Spiders offer an effective solution to obtaining a user view of remote Web-space. Simulating a human user, they have the advantage of being able to repetitively cover large subspaces of Web and keep accurate logs and summaries. Additionally, they can be run for long periods or at regular periods without fatiguing and can monitor changes that may not be apparent to a normal user.

General benefits include:

* User satisfaction from search directed access to resources and easier browsability (via maintenance and advancements of the Web resulting from analyses).

* Reduced network traffic in document space resulting from search-directed access.

* Effecting archiving/mirroring, and populating caches (to produce associated benefits).

* Monitoring and informing users of changes to relevant areas of Web-space.

* "Schooling" network traffic into localised neighbourhoods through having effected mirroring, archiving or caching.

* Multi-functional robots can perform a number of the above tasks, perhaps simultaneously.

Robot Ethics

All ethical spider users should balance the advantages gained against the disadvantages that may arise from the use of a Web crawler. There are some generally accepted guidelines for producing an ethical crawler [3]. These guidelines, known as the Robot Exclusion protocol (REP) are designed to minimise problems for users, servers and networks. It is also considered ethical to use a spider that will parse and obey robot exclusion protocols. Robot exclusion refers to methods that can be implemented server-side to direct robot accesses.

Disadvantages of Web Robots

Network Performance

Robots traditionally have a bad press in discussions on bandwidth, even though the functions of some well-written and ethical robots are ultimately to conserve bandwidth.

There are points to consider on the bandwidth front, since robots can span relatively large portions of Web-space over short periods. Bottlenecks can arise locally though high bandwidth consumption, particularly if the robot is in frequent or permanent use, or if it is used during network peak times.
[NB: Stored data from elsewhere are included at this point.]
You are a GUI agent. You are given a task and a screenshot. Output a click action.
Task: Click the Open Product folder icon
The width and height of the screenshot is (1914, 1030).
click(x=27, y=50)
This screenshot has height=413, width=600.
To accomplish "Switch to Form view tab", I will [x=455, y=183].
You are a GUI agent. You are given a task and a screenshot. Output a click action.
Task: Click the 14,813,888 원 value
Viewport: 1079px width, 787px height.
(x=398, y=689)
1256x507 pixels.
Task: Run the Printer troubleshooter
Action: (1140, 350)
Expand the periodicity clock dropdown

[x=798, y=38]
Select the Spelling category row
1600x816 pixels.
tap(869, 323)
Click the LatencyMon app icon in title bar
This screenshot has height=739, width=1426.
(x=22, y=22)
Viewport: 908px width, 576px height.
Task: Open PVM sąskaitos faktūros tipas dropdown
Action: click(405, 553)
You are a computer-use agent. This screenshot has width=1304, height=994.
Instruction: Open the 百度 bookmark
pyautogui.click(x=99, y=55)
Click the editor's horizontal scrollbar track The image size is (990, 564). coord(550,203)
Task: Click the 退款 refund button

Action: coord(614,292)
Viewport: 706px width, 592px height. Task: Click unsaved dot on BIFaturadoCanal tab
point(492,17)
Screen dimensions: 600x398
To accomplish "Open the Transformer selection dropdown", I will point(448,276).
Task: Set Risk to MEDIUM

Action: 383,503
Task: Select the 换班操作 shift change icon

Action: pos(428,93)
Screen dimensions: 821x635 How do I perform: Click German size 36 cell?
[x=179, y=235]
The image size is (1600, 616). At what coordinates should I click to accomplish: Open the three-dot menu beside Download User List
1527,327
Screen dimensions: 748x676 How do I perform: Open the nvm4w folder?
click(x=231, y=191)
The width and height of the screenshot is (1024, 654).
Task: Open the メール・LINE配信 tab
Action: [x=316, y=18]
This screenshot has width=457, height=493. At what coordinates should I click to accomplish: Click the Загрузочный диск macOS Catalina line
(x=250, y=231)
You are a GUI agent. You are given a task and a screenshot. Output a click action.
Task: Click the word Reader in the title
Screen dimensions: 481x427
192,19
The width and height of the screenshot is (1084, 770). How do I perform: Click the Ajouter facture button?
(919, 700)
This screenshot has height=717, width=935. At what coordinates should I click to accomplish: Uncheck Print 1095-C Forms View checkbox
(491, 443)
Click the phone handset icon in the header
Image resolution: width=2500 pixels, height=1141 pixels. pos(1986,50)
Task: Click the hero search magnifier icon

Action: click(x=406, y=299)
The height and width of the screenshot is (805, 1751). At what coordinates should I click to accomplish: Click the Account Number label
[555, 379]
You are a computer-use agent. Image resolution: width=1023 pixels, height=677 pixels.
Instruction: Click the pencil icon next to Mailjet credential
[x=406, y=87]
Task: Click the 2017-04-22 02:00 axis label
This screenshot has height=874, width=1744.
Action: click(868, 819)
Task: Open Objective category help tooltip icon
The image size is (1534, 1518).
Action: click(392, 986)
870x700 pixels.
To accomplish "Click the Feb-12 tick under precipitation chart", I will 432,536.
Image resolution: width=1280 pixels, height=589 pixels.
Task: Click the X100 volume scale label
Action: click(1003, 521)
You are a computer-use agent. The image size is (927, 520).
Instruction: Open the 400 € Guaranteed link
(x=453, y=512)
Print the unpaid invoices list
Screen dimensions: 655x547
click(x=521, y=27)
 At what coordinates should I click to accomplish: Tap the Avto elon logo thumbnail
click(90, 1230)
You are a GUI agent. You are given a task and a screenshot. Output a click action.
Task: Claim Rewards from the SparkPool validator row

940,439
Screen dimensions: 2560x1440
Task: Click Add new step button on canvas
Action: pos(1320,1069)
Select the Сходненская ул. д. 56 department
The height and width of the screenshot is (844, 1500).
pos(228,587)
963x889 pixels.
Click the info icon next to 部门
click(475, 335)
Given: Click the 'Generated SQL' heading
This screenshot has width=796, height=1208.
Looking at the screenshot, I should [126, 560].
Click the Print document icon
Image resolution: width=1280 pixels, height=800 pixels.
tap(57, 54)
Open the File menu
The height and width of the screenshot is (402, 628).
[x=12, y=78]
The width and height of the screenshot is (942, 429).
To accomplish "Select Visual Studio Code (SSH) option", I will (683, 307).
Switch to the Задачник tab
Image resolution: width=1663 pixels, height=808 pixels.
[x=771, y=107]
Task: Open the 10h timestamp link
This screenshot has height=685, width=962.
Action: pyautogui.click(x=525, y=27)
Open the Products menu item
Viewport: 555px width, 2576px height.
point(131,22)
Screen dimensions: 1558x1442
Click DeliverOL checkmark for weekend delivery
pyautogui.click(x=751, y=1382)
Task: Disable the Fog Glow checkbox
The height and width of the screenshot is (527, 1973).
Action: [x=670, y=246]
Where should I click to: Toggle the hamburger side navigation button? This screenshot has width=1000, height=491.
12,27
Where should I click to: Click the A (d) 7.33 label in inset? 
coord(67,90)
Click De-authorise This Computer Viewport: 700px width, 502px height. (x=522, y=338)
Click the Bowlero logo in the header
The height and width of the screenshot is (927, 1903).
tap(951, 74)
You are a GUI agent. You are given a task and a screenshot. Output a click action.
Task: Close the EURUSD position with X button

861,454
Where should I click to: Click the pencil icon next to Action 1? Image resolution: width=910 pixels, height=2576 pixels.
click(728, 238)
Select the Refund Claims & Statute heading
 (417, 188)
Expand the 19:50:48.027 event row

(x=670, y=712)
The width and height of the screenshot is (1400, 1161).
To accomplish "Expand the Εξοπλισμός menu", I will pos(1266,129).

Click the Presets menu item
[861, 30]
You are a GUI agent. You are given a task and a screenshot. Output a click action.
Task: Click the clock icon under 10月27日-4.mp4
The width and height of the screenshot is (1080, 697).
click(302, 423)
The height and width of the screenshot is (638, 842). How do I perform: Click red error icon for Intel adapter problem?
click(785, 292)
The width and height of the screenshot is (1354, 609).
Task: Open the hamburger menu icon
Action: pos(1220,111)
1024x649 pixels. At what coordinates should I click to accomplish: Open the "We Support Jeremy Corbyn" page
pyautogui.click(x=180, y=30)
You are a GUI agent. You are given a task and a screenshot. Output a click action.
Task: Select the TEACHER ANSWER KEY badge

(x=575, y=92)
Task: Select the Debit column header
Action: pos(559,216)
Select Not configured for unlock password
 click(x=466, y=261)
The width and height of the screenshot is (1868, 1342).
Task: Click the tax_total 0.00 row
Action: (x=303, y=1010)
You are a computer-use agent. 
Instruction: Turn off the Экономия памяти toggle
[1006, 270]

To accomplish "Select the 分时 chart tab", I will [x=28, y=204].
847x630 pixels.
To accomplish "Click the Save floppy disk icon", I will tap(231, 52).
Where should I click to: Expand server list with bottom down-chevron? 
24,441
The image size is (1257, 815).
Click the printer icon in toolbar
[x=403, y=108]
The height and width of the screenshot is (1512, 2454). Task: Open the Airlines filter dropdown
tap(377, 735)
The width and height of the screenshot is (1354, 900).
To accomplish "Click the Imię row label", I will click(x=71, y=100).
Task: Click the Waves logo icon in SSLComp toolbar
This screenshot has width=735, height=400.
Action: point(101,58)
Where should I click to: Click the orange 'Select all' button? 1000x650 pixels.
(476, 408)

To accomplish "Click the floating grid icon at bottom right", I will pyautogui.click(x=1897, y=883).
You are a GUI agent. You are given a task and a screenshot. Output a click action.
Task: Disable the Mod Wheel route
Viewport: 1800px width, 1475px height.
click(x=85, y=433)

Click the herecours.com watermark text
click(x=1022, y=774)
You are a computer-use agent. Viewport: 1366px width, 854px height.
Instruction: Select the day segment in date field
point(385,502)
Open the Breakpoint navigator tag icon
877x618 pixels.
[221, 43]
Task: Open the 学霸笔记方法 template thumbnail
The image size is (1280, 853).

The problem is exacerbated if the frequency of requests for resources is unregulated.

Server-side Concerns

So-called "rapid-fire" requests (successive HTTP requests to a single server without delays) have been shown to be very resource consuming for a server under current HTTP implementations (in fact, this is the basis of several "denial of service" attacks). Here again, an unregulated robot can cause problems. Suitable delays and an ethical traversal algorithm can help resolve this.

The skewing of server logs is another issue that causes concern. A robot that indexes an entire site will distort logs if a recognised "user-agent" is not supplied. These may be hard to distinguish from regular users.

Unethical Robots

A small number of rogue robots are in use. The tasks of these robots are such that they are particularly unwelcome by servers. Such tasks include email culling, for the production of large lists of email addresses that can be sold to advertisers and copyright violation through copying entire sites.

Additionally robots can contribute to a site "hit quota" and consume bandwidth which the site may pay for.